Fears within the fishing sector are that the super trawler that catches far in excess of what other trawlers are able to catch could decimate the marine resources. The European Union (EU)-registered super trawler, Dirk Diederik, was licensed in March to catch 10 000 tonnes of horse-mackerel in Namibian waters.
In an exclusive interview with New Era last week on-board the Sedov – the sail training Russian ship that recently docked at Walvis Bay – Esau said the ministry has various legislative tools and personnel in place to protect local fish from being over-fished.
Esau said the issue at hand is the serious competition that exists in the fishing industry. “In the past, we only had two vessels operating in the fishing industry and everybody made use of those two vessels,” said Esau. “However since we broke up the monopoly, previous role players realised that competition has increased and profits are not what they used to be. We cannot create a monopolistic market so that only a certain group of players can benefit. The industry must be competitive to get more players on board to create more jobs and add value to our natural resources,” Esau told New Era.

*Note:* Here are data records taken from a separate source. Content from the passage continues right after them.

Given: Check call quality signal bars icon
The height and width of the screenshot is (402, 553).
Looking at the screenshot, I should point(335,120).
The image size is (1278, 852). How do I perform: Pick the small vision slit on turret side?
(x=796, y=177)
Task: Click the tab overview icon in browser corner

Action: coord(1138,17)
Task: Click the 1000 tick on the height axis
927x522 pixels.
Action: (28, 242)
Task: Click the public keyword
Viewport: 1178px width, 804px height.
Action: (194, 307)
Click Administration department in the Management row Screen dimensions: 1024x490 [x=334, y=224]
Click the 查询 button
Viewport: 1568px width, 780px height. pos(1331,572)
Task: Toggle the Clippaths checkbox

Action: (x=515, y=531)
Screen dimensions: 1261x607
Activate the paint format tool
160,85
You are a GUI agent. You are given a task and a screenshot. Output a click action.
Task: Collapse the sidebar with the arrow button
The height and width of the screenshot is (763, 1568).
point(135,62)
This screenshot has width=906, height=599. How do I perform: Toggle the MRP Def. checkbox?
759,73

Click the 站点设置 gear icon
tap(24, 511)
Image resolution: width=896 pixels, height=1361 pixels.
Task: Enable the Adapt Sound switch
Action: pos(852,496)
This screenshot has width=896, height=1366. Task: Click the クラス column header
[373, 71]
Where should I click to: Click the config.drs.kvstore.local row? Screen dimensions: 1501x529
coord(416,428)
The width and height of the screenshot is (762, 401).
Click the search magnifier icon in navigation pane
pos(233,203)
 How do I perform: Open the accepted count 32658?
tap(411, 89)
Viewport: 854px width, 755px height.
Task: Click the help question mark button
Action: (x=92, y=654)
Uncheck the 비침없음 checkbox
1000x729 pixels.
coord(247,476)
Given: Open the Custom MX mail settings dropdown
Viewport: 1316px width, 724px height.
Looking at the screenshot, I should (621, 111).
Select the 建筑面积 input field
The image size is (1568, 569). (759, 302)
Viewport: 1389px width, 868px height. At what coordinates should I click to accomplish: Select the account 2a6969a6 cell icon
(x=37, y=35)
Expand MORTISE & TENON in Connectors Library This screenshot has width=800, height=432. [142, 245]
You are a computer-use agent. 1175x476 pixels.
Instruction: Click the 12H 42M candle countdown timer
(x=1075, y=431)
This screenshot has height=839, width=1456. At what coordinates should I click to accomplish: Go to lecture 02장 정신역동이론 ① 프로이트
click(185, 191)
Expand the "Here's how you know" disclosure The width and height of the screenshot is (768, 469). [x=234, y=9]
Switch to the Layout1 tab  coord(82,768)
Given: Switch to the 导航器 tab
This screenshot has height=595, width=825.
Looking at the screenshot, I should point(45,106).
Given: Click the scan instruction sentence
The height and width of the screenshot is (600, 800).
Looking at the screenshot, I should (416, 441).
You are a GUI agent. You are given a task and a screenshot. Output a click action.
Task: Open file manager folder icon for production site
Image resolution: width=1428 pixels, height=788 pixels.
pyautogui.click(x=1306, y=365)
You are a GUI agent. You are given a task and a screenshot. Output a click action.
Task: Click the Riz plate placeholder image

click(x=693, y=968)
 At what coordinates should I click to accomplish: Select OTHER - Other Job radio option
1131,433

According to him the ministry would continuously conduct fishing patrols and surveillance in order to protect the country’s marine resources. “The depletion of Namibia’s resources will not be allowed by all means by the government, because we have eyes and ears on all vessels,” said the minister. The government is very tough when it comes to licensing, as well as adherence to the provisions of the Marine Act and the preservation of the country’s marine resources. “Therefore, we encourage all industry holders to comply or face the consequences,” said Esau.
“We also encourage trawling companies and (fishing) right holders to enter into catch arrangements. However, we also want to see right holders acquiring ownership of vessels since ownership means empowerment,” he stressed.
On the issue of super trawlers depleting Namibian marine resources, Esau said fishery observers are present on every fishing vessel. “As soon as anyone contravenes our rules and regulations or catches what they are not supposed to catch, we are informed by these observers and take the necessary steps against such companies,” he explained.